Simultaneously, the Weimar Republic faced ongoing economic issues, which fed into the resentment of most Germans toward the terms of the Versailles Treaty and its reparation payments (set to 132 billion gold marks annually, although that amount was renegotiated and lowered over the course of the decade). The actual economic impact of those payments is still debated by historians; what is not debated is that Germans regarded them as utterly unjust, since they felt that all of the countries of Europe were responsible for World War I, not just Germany. Especially in moments of economic crisis, many otherwise “ordinary” Germans looked to political extremists for possible solutions; to cite the most important example, the electoral fortunes of the Nazi party rose and fell in an inverse relationship to the health of the German economy. It was in this context of economic instability and political dysfunction that an extreme right-wing fringe group from the southern German state of Bavaria, the National Socialist German Workers Party, began to attract attention.

The Nazis

Any discussion of the Nazis must start with Adolf Hitler. It is impossible to overstate Hitler’s importance to Nazism: his own private obsessions became state policy and were used as the justification for war and genocide. His unquestionable powers of public speaking and political maneuvering transformed the Nazis from a small fringe group to a major political party, and while he was largely ineffective as a practical decision-maker, he remained central to the image of strength, vitality, and power that the Nazis associated with their state. Hitler was also one of the three “greatest” murderers of the twentieth century, along with Josef Stalin of the Soviet Union and Mao Tse-Tung of China. His obsession with a racialized, murderous vision of German power translated directly into both the Holocaust of the European Jews and World War II itself.

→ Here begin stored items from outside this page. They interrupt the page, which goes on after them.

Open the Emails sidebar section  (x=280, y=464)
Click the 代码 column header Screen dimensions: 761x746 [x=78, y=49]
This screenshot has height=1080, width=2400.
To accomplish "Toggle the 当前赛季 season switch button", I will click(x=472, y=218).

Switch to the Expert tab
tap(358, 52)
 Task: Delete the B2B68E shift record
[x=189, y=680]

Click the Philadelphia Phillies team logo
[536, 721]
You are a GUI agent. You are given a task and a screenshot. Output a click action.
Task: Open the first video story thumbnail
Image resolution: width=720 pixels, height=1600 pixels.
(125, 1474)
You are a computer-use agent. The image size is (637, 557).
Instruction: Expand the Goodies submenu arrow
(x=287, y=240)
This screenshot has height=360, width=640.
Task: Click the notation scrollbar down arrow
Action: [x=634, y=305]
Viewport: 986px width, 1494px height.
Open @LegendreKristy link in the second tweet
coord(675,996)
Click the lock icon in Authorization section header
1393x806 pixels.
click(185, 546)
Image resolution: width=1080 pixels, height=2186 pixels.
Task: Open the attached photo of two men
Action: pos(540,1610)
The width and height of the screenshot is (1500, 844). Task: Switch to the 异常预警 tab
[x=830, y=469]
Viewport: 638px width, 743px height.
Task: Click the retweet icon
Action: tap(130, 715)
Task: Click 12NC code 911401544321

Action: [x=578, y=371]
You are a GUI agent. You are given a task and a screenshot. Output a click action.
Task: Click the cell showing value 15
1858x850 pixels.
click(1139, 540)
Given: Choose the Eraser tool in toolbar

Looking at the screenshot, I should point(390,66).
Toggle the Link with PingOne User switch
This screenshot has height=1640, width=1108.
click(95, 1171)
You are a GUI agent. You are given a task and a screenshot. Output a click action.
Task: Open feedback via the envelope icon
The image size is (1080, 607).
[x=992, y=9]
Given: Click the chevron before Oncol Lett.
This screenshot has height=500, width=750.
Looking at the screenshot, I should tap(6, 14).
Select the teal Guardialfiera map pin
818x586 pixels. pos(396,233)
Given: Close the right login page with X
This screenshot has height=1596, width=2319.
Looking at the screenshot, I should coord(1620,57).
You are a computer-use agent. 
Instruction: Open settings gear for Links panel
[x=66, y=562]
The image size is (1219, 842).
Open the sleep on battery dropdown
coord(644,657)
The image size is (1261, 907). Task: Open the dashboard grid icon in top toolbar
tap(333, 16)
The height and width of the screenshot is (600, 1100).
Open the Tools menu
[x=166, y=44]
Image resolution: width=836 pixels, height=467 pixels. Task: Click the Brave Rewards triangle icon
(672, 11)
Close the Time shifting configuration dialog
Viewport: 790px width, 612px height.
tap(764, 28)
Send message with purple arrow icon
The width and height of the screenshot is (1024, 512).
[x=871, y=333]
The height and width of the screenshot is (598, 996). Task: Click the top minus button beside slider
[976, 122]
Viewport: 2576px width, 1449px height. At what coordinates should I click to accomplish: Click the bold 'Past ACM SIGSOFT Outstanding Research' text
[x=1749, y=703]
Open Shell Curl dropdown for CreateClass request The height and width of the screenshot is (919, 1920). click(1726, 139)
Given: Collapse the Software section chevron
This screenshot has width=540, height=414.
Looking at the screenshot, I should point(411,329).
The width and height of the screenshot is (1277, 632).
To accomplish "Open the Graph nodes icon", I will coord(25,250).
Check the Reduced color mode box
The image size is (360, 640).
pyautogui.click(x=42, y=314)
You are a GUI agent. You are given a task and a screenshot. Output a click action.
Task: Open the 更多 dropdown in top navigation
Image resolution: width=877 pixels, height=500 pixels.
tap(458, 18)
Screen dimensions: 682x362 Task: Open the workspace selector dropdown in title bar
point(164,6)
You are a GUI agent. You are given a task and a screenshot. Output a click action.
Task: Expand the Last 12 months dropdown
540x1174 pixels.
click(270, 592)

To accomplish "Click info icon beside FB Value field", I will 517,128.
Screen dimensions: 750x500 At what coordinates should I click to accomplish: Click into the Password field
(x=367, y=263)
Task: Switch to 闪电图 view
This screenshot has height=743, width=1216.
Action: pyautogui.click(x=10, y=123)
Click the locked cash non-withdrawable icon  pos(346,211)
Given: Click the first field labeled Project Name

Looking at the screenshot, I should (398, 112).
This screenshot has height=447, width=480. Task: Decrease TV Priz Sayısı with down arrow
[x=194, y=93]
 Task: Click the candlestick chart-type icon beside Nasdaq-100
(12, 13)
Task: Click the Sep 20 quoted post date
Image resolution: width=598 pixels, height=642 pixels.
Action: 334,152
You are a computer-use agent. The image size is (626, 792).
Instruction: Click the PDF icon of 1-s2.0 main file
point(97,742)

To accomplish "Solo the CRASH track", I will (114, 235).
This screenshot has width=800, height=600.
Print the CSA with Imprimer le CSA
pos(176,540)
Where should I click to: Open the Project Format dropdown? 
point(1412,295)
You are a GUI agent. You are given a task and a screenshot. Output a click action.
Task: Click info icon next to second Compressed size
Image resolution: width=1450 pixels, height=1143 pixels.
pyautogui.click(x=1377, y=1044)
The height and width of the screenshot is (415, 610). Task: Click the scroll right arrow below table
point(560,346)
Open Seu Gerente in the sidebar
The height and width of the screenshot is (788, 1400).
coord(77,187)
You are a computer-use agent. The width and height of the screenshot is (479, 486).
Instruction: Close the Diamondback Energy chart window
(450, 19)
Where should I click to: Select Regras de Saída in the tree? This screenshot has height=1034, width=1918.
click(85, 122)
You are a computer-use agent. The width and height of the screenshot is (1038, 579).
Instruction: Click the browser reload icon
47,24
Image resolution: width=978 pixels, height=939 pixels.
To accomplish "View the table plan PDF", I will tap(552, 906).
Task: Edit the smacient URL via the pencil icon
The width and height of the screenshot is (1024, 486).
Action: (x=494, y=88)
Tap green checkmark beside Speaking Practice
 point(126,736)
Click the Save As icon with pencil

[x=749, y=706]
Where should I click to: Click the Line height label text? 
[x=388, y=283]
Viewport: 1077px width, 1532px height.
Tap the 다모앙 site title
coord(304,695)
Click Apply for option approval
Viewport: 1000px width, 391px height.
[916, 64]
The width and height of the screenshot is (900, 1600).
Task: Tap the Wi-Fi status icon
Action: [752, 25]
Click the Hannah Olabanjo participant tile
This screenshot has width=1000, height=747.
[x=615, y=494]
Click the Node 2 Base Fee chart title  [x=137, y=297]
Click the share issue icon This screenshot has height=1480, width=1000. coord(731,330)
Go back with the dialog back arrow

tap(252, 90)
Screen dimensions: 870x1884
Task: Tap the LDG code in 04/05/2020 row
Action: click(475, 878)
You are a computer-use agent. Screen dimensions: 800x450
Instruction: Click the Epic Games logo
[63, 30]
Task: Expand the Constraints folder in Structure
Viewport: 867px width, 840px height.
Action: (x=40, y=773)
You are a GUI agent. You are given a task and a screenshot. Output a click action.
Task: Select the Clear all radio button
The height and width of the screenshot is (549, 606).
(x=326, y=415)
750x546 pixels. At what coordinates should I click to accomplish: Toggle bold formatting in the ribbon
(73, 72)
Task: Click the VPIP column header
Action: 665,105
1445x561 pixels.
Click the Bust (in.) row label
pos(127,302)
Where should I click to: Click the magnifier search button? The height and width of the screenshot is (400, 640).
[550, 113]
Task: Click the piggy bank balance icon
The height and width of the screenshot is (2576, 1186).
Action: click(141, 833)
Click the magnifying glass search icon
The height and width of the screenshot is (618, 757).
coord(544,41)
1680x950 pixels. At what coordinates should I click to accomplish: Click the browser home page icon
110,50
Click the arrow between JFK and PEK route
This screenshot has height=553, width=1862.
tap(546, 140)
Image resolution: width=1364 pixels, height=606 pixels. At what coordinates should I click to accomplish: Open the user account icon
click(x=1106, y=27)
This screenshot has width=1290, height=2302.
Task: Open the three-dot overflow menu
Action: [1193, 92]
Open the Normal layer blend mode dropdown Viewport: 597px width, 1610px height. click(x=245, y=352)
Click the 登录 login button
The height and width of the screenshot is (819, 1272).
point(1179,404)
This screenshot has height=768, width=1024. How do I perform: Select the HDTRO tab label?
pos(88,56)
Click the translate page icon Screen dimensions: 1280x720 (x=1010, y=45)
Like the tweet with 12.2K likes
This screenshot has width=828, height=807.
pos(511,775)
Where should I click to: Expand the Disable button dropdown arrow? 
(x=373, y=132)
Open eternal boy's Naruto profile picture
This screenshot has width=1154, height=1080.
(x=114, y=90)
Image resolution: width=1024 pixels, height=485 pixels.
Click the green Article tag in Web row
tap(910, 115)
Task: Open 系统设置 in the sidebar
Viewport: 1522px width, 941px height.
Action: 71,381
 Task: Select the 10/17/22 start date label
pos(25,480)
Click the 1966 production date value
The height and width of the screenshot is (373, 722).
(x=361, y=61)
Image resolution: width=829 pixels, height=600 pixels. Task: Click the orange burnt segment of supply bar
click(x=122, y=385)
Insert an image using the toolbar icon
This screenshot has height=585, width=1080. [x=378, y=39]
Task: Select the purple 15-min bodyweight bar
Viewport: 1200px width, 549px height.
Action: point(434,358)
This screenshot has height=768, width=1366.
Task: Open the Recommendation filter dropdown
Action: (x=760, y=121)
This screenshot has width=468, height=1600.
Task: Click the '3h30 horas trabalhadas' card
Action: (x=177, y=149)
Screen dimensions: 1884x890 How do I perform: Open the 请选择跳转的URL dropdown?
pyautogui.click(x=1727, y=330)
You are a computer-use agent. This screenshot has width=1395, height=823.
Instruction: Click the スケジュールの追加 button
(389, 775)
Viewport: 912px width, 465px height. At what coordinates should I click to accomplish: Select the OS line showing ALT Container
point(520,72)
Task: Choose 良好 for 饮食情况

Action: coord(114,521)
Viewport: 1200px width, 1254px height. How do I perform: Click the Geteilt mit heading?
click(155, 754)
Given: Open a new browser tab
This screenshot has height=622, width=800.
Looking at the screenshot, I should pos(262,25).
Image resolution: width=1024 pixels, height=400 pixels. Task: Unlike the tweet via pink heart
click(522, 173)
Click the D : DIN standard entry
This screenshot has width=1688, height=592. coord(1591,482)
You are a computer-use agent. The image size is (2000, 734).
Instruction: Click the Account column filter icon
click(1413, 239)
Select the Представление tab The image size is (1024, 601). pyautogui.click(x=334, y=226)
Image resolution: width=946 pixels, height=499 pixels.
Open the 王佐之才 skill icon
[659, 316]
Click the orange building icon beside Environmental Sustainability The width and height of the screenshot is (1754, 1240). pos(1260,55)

Nothing about Hitler’s biography would seem to suggest his rise to power, however. Hitler was born in Austria in 1889, a citizen of the Austro-Hungarian Empire. He dreamed of being an artist as a young man, but was rejected by the Academy of Fine Arts in the Austrian capital of Vienna – many of his works survive, depicting boring, uninspired, and moderately well-executed Austrian landscapes. Listless and lazy, but convinced from adolescence of his own greatness, Hitler invented the idea that the rejection was due not to his own lack of talent, but because of a shadowy conspiracy that sought to undermine his rise to prominence.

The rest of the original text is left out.